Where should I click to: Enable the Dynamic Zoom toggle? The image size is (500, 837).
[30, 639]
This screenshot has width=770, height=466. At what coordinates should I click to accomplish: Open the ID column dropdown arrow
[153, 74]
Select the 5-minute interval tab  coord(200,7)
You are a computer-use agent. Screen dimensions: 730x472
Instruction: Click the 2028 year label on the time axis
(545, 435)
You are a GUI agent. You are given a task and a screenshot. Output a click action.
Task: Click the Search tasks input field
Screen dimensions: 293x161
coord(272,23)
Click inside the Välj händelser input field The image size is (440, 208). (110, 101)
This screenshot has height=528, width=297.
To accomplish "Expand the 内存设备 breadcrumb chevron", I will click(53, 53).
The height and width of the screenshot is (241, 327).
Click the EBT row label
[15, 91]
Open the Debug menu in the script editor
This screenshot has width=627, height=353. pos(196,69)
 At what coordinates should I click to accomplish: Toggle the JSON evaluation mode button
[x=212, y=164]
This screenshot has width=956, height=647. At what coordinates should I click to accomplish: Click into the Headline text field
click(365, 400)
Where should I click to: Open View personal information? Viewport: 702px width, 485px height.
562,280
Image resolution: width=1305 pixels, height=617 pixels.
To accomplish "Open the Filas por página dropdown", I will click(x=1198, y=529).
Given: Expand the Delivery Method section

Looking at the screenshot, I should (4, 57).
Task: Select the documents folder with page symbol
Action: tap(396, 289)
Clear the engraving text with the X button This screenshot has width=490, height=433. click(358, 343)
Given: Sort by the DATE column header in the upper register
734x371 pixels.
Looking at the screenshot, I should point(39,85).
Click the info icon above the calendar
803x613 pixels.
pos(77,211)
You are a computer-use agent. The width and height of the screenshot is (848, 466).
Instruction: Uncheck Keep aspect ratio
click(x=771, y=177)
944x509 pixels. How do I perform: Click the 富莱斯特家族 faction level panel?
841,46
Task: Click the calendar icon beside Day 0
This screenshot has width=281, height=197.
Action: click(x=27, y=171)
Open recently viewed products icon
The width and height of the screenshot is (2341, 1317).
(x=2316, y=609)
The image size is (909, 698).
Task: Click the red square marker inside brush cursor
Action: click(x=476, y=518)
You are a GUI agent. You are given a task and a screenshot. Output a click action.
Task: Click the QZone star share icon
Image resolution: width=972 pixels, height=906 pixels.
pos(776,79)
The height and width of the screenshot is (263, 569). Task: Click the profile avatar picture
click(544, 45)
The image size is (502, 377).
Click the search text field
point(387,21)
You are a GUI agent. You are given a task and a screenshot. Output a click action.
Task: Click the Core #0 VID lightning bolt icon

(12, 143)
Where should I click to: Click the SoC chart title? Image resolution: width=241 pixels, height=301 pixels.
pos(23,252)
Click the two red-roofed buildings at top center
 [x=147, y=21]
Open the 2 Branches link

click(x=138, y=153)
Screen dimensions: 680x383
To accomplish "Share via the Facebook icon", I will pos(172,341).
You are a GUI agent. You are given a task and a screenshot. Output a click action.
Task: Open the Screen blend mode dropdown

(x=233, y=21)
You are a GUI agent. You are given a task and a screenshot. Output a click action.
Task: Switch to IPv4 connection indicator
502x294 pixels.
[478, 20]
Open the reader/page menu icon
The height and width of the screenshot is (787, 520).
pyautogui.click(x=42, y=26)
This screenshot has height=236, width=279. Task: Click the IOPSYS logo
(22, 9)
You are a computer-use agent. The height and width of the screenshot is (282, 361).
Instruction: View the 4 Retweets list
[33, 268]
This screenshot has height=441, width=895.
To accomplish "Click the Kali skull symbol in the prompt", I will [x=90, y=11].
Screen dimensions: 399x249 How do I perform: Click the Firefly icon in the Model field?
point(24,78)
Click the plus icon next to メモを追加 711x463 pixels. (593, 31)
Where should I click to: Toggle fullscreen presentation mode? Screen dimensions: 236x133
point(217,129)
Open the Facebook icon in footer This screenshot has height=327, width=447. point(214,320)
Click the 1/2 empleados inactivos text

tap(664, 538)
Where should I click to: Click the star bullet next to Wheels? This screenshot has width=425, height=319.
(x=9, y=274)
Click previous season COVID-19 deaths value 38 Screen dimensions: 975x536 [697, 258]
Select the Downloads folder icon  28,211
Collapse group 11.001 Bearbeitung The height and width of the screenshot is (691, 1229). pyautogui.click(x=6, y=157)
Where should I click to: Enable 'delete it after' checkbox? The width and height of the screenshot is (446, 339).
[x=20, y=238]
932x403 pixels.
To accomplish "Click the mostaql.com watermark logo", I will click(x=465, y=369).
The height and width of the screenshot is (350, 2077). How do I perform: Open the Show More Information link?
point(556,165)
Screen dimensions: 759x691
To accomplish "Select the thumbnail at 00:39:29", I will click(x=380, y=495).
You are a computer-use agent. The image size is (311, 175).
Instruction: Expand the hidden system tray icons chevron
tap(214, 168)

### TASK DIRECTIONS:
Repeat this material verbatim.

### RESPONSE TO THIS EXERCISE:
Where should I click to: Enable the Dynamic Zoom toggle? The image size is (500, 837).
[30, 639]
This screenshot has width=770, height=466. At what coordinates should I click to accomplish: Open the ID column dropdown arrow
[153, 74]
Select the 5-minute interval tab  coord(200,7)
You are a computer-use agent. Screen dimensions: 730x472
Instruction: Click the 2028 year label on the time axis
(545, 435)
You are a GUI agent. You are given a task and a screenshot. Output a click action.
Task: Click the Search tasks input field
Screen dimensions: 293x161
coord(272,23)
Click inside the Välj händelser input field The image size is (440, 208). (110, 101)
This screenshot has height=528, width=297.
To accomplish "Expand the 内存设备 breadcrumb chevron", I will click(53, 53).
The height and width of the screenshot is (241, 327).
Click the EBT row label
[15, 91]
Open the Debug menu in the script editor
This screenshot has width=627, height=353. pos(196,69)
 At what coordinates should I click to accomplish: Toggle the JSON evaluation mode button
[x=212, y=164]
This screenshot has width=956, height=647. At what coordinates should I click to accomplish: Click into the Headline text field
click(365, 400)
Where should I click to: Open View personal information? Viewport: 702px width, 485px height.
562,280
Image resolution: width=1305 pixels, height=617 pixels.
To accomplish "Open the Filas por página dropdown", I will click(x=1198, y=529).
Given: Expand the Delivery Method section

Looking at the screenshot, I should (4, 57).
Task: Select the documents folder with page symbol
Action: tap(396, 289)
Clear the engraving text with the X button This screenshot has width=490, height=433. click(358, 343)
Given: Sort by the DATE column header in the upper register
734x371 pixels.
Looking at the screenshot, I should point(39,85).
Click the info icon above the calendar
803x613 pixels.
pos(77,211)
You are a computer-use agent. The width and height of the screenshot is (848, 466).
Instruction: Uncheck Keep aspect ratio
click(x=771, y=177)
944x509 pixels. How do I perform: Click the 富莱斯特家族 faction level panel?
841,46
Task: Click the calendar icon beside Day 0
This screenshot has width=281, height=197.
Action: click(x=27, y=171)
Open recently viewed products icon
The width and height of the screenshot is (2341, 1317).
(x=2316, y=609)
The image size is (909, 698).
Task: Click the red square marker inside brush cursor
Action: click(x=476, y=518)
You are a GUI agent. You are given a task and a screenshot. Output a click action.
Task: Click the QZone star share icon
Image resolution: width=972 pixels, height=906 pixels.
pos(776,79)
The height and width of the screenshot is (263, 569). Task: Click the profile avatar picture
click(544, 45)
The image size is (502, 377).
Click the search text field
point(387,21)
You are a GUI agent. You are given a task and a screenshot. Output a click action.
Task: Click the Core #0 VID lightning bolt icon

(12, 143)
Where should I click to: Click the SoC chart title? Image resolution: width=241 pixels, height=301 pixels.
pos(23,252)
Click the two red-roofed buildings at top center
 [x=147, y=21]
Open the 2 Branches link

click(x=138, y=153)
Screen dimensions: 680x383
To accomplish "Share via the Facebook icon", I will pos(172,341).
You are a GUI agent. You are given a task and a screenshot. Output a click action.
Task: Open the Screen blend mode dropdown

(x=233, y=21)
You are a GUI agent. You are given a task and a screenshot. Output a click action.
Task: Switch to IPv4 connection indicator
502x294 pixels.
[478, 20]
Open the reader/page menu icon
The height and width of the screenshot is (787, 520).
pyautogui.click(x=42, y=26)
This screenshot has height=236, width=279. Task: Click the IOPSYS logo
(22, 9)
You are a computer-use agent. The height and width of the screenshot is (282, 361).
Instruction: View the 4 Retweets list
[33, 268]
This screenshot has height=441, width=895.
To accomplish "Click the Kali skull symbol in the prompt", I will [x=90, y=11].
Screen dimensions: 399x249 How do I perform: Click the Firefly icon in the Model field?
point(24,78)
Click the plus icon next to メモを追加 711x463 pixels. (593, 31)
Where should I click to: Toggle fullscreen presentation mode? Screen dimensions: 236x133
point(217,129)
Open the Facebook icon in footer This screenshot has height=327, width=447. point(214,320)
Click the 1/2 empleados inactivos text

tap(664, 538)
Where should I click to: Click the star bullet next to Wheels? This screenshot has width=425, height=319.
(x=9, y=274)
Click previous season COVID-19 deaths value 38 Screen dimensions: 975x536 [697, 258]
Select the Downloads folder icon  28,211
Collapse group 11.001 Bearbeitung The height and width of the screenshot is (691, 1229). pyautogui.click(x=6, y=157)
Where should I click to: Enable 'delete it after' checkbox? The width and height of the screenshot is (446, 339).
[x=20, y=238]
932x403 pixels.
To accomplish "Click the mostaql.com watermark logo", I will click(x=465, y=369).
The height and width of the screenshot is (350, 2077). How do I perform: Open the Show More Information link?
point(556,165)
Screen dimensions: 759x691
To accomplish "Select the thumbnail at 00:39:29", I will click(x=380, y=495).
You are a computer-use agent. The image size is (311, 175).
Instruction: Expand the hidden system tray icons chevron
tap(214, 168)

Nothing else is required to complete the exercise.